In what ratio is the line segment joining $$\left(3,2\right)$$ and $$\left(1,3\right)$$ divided by the line $$x+y=3?$$

Answer

**step1** Understanding the problem

The problem asks for the ratio in which a specific line segment is divided by a given line. The line segment connects two points, A(3,2) and B(1,3). The dividing line is described by the equation x + y = 3.

**step2** Determining the relative positions of the points to the line

To find the ratio of division, we first determine on which side of the line x + y = 3 each point lies. We can do this by substituting the coordinates of each point into the expression x + y - 3.
For the first point, A(3,2):
We substitute x = 3 and y = 2 into the expression x + y - 3:
$$3 + 2 - 3 = 5 - 3 = 2$$
For the second point, B(1,3):
We substitute x = 1 and y = 3 into the expression x + y - 3:
$$1 + 3 - 3 = 4 - 3 = 1$$
Since both results (2 for point A and 1 for point B) are positive, it means both points A and B are on the same side of the line x + y = 3. This tells us that the line segment connecting A and B does not actually cross or intersect the line x + y = 3 between points A and B. Instead, the line x + y = 3 divides the *extension* of the line segment.
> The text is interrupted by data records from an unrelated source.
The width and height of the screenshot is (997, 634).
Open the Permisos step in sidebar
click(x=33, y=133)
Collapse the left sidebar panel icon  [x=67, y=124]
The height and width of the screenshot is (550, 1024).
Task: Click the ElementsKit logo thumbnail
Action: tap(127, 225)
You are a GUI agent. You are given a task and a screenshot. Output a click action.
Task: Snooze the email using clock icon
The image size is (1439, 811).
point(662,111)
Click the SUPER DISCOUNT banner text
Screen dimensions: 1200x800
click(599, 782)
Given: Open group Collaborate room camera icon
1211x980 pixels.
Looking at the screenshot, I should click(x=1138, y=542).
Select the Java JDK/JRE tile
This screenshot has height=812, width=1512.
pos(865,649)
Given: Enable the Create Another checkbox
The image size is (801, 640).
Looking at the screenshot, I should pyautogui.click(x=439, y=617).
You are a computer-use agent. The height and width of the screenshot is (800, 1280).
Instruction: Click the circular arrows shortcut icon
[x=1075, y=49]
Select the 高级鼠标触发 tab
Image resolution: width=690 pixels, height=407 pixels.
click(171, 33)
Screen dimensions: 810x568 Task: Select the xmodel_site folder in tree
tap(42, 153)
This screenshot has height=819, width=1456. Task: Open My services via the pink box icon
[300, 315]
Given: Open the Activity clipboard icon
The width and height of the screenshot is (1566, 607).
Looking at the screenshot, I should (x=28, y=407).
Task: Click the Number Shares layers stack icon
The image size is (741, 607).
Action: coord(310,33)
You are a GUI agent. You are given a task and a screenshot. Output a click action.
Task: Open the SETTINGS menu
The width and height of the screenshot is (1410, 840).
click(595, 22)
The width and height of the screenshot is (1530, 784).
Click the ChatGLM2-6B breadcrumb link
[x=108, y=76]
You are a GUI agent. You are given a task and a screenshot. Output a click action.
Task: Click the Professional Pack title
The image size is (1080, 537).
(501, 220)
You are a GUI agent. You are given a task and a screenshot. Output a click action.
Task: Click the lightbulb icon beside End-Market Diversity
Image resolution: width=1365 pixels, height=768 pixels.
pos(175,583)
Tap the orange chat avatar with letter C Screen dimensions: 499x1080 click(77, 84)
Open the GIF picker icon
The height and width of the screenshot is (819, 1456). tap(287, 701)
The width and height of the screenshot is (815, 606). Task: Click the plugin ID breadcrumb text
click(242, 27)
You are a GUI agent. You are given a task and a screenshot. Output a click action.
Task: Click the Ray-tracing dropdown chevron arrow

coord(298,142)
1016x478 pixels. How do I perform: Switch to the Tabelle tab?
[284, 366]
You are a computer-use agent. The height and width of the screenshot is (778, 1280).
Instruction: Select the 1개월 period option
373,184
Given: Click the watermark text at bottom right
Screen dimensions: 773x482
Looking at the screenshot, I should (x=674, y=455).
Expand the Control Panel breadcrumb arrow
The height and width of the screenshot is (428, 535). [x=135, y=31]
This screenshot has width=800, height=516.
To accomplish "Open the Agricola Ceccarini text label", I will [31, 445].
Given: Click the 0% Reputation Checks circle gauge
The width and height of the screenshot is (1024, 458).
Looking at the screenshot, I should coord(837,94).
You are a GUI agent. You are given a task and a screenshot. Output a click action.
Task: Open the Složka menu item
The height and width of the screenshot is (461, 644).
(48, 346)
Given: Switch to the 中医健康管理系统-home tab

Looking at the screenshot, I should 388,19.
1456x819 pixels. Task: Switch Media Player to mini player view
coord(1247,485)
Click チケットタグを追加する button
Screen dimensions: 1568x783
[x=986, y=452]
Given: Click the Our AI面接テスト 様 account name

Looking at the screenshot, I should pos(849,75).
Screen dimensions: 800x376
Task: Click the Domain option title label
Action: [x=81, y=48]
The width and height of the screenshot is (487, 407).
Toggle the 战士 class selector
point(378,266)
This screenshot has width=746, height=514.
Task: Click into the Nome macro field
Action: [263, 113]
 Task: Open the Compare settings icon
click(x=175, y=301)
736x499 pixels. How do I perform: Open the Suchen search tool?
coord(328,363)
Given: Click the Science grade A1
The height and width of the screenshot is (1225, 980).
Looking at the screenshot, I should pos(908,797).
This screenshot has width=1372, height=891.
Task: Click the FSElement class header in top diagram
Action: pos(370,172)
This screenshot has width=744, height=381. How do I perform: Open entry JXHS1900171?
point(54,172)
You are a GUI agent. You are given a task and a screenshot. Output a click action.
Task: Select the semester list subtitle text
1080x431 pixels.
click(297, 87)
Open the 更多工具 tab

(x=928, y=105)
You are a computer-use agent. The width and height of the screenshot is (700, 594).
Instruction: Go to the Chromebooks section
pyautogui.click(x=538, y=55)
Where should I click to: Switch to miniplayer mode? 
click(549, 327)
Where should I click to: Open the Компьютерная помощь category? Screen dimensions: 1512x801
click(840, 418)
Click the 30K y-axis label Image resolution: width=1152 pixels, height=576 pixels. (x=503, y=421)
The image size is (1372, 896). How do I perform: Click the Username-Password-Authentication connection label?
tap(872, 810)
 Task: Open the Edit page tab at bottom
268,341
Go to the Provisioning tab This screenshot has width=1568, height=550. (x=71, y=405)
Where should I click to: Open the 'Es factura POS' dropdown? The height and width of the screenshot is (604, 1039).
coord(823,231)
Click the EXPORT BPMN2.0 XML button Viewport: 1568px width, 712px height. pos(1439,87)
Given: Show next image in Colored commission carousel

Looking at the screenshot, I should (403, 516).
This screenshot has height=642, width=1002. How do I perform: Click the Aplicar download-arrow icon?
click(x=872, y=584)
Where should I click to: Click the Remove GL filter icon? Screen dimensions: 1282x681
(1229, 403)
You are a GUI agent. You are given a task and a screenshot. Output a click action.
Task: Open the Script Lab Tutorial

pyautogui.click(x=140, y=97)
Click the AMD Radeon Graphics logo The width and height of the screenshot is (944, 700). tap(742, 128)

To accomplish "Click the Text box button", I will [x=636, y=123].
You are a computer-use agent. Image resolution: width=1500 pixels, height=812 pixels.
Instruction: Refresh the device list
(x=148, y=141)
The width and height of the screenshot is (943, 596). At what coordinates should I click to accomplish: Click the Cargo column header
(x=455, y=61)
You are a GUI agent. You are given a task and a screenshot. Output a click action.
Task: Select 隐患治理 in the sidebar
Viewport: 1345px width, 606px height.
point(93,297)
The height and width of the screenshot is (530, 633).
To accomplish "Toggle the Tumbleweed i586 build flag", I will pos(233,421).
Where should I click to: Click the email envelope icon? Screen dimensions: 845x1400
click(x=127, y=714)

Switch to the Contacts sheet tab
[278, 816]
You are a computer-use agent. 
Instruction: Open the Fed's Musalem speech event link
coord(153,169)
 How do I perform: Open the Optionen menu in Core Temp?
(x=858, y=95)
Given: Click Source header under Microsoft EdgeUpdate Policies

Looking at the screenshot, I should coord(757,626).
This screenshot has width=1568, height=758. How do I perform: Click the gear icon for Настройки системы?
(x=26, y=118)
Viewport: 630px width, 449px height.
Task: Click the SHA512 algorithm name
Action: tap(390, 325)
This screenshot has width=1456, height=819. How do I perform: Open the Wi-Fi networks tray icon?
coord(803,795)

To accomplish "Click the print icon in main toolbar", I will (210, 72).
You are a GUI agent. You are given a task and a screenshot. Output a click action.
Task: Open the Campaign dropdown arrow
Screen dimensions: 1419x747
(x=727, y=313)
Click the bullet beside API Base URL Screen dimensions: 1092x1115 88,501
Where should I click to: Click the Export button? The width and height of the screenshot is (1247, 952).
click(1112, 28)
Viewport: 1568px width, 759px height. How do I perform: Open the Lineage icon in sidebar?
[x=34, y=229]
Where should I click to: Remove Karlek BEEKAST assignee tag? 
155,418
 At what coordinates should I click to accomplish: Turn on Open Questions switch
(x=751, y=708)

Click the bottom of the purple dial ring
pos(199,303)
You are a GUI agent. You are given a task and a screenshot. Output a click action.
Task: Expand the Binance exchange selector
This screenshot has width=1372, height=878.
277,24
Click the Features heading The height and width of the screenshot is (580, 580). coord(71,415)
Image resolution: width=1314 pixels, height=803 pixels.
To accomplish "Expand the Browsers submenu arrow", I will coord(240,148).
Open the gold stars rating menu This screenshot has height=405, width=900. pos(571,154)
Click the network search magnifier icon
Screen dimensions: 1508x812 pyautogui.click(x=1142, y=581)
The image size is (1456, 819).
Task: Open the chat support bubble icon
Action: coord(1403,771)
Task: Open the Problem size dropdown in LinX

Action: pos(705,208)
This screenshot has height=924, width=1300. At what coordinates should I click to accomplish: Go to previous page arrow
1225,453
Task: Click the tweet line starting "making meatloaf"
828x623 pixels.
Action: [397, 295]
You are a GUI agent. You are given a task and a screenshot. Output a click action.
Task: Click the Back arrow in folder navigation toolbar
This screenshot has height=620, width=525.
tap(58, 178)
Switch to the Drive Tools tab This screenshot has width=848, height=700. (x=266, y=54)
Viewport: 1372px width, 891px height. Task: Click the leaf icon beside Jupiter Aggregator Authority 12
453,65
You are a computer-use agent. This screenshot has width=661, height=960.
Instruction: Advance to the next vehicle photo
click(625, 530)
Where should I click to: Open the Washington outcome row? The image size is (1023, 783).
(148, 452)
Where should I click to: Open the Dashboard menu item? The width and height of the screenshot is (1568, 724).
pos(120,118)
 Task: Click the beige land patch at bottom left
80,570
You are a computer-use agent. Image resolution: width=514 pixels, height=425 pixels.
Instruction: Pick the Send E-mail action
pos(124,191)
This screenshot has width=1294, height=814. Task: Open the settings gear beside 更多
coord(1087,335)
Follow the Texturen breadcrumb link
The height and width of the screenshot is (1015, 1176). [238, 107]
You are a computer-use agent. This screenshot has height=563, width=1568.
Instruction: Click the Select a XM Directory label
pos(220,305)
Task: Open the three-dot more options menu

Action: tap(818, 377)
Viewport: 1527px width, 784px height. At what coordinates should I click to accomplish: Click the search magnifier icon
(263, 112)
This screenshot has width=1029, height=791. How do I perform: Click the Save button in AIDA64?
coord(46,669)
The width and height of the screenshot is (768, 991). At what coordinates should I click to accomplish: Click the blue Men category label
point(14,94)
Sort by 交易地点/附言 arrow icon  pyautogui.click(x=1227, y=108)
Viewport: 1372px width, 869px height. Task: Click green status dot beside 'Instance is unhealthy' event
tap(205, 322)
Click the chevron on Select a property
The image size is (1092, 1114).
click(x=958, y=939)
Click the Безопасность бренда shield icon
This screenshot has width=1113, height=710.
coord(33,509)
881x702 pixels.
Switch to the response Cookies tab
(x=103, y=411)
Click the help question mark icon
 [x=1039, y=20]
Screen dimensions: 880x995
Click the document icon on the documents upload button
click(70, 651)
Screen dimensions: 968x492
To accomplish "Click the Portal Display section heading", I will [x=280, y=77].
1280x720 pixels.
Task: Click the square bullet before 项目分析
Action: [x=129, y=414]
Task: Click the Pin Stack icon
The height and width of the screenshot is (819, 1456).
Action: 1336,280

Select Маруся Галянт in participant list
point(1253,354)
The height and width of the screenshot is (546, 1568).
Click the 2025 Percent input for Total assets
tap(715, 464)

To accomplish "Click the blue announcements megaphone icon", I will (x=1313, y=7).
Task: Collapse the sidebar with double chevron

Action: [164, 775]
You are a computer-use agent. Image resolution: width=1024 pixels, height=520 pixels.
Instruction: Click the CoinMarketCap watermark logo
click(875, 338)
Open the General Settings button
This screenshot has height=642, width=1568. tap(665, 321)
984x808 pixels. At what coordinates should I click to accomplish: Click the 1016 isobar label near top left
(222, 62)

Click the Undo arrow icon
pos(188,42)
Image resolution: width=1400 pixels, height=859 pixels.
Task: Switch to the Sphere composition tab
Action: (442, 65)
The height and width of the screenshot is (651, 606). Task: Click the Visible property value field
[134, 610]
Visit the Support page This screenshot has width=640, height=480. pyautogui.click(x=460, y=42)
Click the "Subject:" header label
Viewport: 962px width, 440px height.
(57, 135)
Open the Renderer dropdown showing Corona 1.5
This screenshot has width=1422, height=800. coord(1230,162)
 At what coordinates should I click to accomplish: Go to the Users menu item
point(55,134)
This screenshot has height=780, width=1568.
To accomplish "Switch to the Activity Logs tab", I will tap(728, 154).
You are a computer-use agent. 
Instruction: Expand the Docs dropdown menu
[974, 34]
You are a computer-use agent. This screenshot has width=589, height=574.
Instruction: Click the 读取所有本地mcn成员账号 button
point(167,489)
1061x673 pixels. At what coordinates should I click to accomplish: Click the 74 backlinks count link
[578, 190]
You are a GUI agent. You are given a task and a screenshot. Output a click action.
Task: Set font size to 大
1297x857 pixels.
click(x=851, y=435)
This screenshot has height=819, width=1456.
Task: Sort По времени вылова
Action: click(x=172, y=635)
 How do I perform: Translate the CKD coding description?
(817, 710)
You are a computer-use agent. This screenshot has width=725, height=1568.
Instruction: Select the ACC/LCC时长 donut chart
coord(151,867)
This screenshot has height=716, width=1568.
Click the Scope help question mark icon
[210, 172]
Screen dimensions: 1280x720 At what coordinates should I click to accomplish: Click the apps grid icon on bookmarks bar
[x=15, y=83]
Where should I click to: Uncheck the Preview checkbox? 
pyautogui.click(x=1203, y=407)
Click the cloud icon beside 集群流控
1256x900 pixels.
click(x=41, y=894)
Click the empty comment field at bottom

**step3** Calculating the division ratio

When the line divides the extension of the segment (meaning the division is external), the ratio is calculated using the numerical values obtained from the previous step. The ratio is given by the negative of the value for the first point (A) divided by the value for the second point (B).
Ratio = $$-(Value \text{ for A}) : (Value \text{ for B})$$
Using the values we found:
Ratio = $$-2 : 1$$
Therefore, the line x + y = 3 divides the line segment joining (3,2) and (1,3) in the ratio of -2:1. The negative sign indicates that the division is external, and the point of division lies outside the segment AB, on the side of point B.